The last time she talked in the immediate terms about buying a house was in 2021, when the sale she was working on fell though and she was unemployed so it was a "when I'm back in a position to look I'll start looking again." Since then I've occasionally asked her how she's doing on the house buying front and she's been like "oh I'm getting there financially" but hasn't mentioned anything concrete.
She didn't tell us she was looking at places. She didn't tell us she had put in an offer. She told us when the offer was finalised. A week AFTER she emailed the letting agent about getting out of her part of the lease. And, it increasingly feels like, only because the letting agent's response was that we had to agree to change the lease.
The letting agent's response (which our housemate obviously didn't copy us into; we had to follow up separately and they copied us into the email chain) also includes that when we change the lease, they're empowered to change the rent, quote, "no cap". Rent was already going up in January - there's no possibility of Sam and I paying her share of the rent.
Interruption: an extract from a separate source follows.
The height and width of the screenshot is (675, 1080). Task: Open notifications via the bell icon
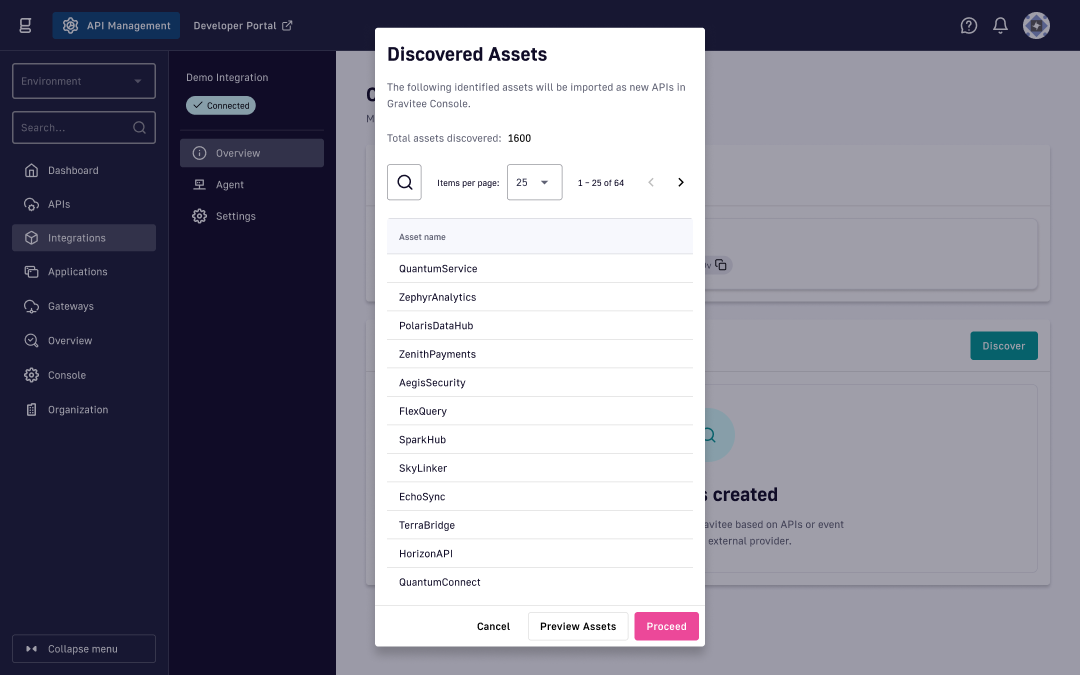1000,25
The really fucking upsetting thing is we're not strangers. This isn't a casual "housemate we found on flatshare" thing. She and Sam have lived together literally their entire adult lives. Me and her have known each other well over a decade. I lived in her and Sam's flat when I was homeless. We were the first people she came out to as trans. We're not super close but I thought we were fucking friends. And she's literally gone out of her way to not talk to us about this for what must have been months while the sale completed - which means she's lied to my face at least once cause I've asked her about her finances in that time (cause she's in a job she hates that she only took to get the house money, so it's like. when we've been commiserating about work stuff I'm often asking 'are you almost free?'). she literally went out of her way to talk to the letting agents before talking to us about putting us in a situation where we could lose our fucking home.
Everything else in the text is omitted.